Aslında anlatılacak fazla birşey yok. Herşey yolunda, 19 Temmuzda hastaneye gidecez (bu arada Zübeyde Hanım Doğumevi'nde yapacam doğumu) bebeklerin kalp grafikleri alınacak, 29 Temmuz'da ise tekrar muayenehaneye (sanırım son kontrole). Doktorun elindeki hastane ameliyat çizelgesi aylık hazırlanıyormuş, buna göre 30 Temmuz doktorun ameliyat günü. 29'unda baktığında herşey yolundaysa 30 Temmuzda doğumum gerçekleşebilir. Ama benim 38. hafta bitimim 3 Ağustos'a denk geliyor, ay sonu ağustos çizelgesini almış oluruz ona görede tarihi belirleyebiliriz dedi.. Şaka maka doğum yaklaşıyor .

Bu arada annem burada, bebelerin gardrop şifonyer vs. düzenledik, çok şık oldu.

19.07.2004
Tüm günecemi baştan sona okudum, herşey ne çabuk geçmiş, ama sanki çooooook uzun senelerdir hamileymişim gibi geliyor bana.
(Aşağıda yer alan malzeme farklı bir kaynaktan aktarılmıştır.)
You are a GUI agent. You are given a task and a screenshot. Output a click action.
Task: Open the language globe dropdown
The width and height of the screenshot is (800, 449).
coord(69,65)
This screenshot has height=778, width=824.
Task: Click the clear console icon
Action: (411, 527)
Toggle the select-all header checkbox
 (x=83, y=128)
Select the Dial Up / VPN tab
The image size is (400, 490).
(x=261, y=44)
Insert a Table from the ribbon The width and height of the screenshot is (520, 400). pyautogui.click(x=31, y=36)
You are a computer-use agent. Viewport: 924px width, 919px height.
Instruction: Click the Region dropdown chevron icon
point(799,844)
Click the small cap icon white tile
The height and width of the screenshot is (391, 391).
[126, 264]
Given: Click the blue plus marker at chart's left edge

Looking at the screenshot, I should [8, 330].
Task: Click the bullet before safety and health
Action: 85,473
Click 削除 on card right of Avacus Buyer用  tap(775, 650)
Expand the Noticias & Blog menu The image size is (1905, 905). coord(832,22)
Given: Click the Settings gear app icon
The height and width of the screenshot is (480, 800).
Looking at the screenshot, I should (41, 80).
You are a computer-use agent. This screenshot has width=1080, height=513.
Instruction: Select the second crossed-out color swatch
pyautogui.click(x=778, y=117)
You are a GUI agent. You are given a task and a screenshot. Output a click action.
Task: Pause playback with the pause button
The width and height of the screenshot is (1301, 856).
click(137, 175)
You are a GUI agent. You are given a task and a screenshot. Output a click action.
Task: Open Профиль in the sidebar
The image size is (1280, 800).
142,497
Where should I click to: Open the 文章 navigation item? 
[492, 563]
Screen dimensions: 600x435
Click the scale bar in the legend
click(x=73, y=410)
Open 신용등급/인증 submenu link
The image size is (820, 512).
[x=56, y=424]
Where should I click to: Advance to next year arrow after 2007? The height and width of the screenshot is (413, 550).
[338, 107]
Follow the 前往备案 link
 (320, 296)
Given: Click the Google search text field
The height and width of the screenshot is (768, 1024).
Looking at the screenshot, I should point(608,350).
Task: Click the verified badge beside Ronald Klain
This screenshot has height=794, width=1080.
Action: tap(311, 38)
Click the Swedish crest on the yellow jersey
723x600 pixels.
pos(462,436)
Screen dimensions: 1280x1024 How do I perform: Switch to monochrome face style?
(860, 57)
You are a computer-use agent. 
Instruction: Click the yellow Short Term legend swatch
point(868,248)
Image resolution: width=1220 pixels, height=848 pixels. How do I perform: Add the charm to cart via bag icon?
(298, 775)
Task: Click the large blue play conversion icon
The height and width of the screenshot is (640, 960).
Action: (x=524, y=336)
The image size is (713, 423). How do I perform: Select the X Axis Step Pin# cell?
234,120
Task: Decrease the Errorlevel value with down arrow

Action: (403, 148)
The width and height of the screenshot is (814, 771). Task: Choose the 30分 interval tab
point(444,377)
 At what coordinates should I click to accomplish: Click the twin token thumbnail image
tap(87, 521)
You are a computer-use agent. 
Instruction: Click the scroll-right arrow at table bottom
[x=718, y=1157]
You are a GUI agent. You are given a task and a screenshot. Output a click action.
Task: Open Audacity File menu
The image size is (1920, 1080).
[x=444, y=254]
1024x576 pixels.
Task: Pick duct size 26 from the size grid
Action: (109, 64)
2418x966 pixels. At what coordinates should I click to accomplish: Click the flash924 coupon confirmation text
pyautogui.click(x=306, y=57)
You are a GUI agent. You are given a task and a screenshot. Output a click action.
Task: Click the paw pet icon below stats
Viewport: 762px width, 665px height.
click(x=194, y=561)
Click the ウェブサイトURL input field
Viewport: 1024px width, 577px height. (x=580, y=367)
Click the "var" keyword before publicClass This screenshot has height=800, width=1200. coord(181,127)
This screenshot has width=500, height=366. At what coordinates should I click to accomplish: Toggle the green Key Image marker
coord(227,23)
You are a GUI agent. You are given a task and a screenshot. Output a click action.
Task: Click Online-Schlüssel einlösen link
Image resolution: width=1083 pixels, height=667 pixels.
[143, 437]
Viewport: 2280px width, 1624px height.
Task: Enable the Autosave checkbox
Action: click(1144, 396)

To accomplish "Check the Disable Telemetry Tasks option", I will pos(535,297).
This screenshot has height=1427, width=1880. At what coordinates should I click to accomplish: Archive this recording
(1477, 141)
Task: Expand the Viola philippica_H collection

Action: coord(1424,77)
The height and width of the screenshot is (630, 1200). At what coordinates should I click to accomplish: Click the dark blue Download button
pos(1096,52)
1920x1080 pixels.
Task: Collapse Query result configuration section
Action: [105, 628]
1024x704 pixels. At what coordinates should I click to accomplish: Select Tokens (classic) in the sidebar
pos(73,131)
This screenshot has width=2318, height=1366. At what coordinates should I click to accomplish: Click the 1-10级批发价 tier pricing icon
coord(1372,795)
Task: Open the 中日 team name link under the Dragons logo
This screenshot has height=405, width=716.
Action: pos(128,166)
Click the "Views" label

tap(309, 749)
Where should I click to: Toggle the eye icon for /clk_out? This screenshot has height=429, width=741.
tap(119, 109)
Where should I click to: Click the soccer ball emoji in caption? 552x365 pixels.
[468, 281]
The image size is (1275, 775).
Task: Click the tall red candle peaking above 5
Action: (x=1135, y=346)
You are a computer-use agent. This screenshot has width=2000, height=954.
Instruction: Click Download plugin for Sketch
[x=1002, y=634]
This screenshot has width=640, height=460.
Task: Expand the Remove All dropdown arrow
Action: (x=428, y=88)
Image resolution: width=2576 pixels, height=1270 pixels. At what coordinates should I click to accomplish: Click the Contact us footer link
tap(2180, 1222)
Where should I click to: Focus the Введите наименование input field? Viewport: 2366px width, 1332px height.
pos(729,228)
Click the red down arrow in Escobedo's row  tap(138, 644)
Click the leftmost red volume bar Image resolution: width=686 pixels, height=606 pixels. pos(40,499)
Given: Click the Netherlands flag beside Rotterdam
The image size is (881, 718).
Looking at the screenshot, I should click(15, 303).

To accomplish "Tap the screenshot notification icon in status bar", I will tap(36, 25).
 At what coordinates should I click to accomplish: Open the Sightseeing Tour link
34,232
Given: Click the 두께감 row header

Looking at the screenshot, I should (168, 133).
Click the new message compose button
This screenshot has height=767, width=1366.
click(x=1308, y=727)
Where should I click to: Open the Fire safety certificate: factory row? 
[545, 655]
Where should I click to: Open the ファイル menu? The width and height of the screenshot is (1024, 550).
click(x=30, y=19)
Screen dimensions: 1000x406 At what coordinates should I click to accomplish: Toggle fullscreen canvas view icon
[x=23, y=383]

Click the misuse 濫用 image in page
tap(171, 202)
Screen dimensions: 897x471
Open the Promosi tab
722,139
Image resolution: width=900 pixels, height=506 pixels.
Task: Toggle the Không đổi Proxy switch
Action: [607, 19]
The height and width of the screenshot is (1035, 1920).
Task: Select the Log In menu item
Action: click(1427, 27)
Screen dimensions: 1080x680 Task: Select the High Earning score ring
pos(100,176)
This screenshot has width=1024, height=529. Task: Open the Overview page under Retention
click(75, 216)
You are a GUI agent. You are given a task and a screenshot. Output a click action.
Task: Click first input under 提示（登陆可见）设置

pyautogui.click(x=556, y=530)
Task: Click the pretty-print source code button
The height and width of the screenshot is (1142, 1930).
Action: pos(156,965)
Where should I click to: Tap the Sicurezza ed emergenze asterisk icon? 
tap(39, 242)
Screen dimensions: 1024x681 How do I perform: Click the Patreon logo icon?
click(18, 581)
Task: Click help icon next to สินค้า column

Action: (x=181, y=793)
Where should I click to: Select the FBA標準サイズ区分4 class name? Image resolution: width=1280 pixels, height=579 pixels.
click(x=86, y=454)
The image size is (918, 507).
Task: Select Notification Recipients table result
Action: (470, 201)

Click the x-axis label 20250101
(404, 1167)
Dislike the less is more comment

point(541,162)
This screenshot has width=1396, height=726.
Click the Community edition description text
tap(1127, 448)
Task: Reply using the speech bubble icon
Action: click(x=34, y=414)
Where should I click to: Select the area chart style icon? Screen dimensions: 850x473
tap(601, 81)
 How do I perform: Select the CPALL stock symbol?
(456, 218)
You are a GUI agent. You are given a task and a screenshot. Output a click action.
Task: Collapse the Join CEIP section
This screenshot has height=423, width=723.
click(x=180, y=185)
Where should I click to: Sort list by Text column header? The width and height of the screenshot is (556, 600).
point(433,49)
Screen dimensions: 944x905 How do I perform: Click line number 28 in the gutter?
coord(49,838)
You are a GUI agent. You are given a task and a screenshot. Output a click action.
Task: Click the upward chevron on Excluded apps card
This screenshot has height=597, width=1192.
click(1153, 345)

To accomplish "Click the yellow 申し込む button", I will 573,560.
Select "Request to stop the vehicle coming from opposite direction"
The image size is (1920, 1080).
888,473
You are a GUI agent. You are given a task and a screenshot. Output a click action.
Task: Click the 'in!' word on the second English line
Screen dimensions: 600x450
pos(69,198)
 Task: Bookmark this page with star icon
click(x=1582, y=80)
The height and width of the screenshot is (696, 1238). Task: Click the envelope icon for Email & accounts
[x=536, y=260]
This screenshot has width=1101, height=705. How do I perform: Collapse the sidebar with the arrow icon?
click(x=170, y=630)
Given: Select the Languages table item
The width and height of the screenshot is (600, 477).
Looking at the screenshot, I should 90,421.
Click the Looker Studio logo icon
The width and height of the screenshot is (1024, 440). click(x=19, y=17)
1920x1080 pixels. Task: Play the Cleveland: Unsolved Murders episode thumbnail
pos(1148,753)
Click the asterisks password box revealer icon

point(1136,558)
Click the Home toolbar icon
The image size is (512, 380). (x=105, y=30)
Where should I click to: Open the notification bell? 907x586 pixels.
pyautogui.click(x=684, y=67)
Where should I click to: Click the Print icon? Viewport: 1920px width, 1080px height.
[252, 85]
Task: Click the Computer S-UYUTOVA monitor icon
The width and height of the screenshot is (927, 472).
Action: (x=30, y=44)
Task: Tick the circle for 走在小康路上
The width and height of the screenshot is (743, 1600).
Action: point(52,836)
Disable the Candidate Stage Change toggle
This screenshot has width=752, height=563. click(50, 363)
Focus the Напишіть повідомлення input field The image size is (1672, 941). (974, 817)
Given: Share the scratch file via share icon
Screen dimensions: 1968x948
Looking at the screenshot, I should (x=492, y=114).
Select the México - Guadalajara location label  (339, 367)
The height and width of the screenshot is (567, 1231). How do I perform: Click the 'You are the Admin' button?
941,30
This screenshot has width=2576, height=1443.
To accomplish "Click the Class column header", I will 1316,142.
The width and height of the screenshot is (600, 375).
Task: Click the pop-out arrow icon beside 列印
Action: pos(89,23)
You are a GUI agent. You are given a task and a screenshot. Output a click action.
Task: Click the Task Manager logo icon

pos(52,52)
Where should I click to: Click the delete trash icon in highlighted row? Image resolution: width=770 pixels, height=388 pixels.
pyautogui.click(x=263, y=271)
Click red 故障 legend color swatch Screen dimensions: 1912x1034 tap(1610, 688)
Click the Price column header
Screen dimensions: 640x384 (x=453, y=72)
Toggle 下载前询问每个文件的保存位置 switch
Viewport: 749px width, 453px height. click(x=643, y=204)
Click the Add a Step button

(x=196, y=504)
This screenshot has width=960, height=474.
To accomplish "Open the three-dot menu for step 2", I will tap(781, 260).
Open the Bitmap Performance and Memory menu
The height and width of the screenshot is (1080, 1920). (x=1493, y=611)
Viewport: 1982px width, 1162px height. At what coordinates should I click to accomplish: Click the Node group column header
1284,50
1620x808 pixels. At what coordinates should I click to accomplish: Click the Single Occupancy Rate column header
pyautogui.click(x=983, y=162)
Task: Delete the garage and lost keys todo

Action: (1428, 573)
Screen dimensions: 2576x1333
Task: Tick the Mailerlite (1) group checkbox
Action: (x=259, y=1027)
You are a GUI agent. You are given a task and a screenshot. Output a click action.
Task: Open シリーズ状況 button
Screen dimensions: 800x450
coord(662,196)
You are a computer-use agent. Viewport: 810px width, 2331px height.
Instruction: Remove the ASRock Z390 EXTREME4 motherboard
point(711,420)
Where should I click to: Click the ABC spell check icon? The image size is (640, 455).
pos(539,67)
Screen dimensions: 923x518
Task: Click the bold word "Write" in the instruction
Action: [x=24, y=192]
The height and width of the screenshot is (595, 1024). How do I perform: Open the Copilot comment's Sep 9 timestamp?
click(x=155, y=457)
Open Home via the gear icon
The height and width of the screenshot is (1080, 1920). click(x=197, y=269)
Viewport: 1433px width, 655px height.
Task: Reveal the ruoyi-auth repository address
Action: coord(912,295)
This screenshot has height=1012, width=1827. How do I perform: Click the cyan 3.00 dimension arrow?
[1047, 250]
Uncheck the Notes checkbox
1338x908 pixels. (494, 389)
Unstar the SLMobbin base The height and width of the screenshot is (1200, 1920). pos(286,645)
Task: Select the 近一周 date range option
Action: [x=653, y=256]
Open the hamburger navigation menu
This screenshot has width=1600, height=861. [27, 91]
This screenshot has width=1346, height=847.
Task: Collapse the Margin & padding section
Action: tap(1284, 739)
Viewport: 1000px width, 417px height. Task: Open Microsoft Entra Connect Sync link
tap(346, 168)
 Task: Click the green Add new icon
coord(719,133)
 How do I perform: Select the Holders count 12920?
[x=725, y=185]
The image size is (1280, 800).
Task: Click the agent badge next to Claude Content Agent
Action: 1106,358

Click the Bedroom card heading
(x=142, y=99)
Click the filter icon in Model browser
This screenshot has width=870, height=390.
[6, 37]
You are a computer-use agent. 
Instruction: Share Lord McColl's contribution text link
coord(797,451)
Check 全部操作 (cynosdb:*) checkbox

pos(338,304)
Bugün doğum yapacağım hastaneye gittik. Bebişlerimin kalp grafikleri alındı. İlk kez bağlandım o alete, ilk "dıgıdık dıgıdık dıgıdık..." seslerini duyduğumda görevliye sordum bu kadar hızlı ve bu ritmle atması normal mi? normal dedi :) 10 dk. birini 10 dk. diğerini dinledim, Allah'ım sen sağsalim onlara kavuşmamı nasip et, çok özledim çoooooooooook.. Hasretlik zor :)

Bugün itibariyle 30 kg. aldım. Sonum hayır olsun.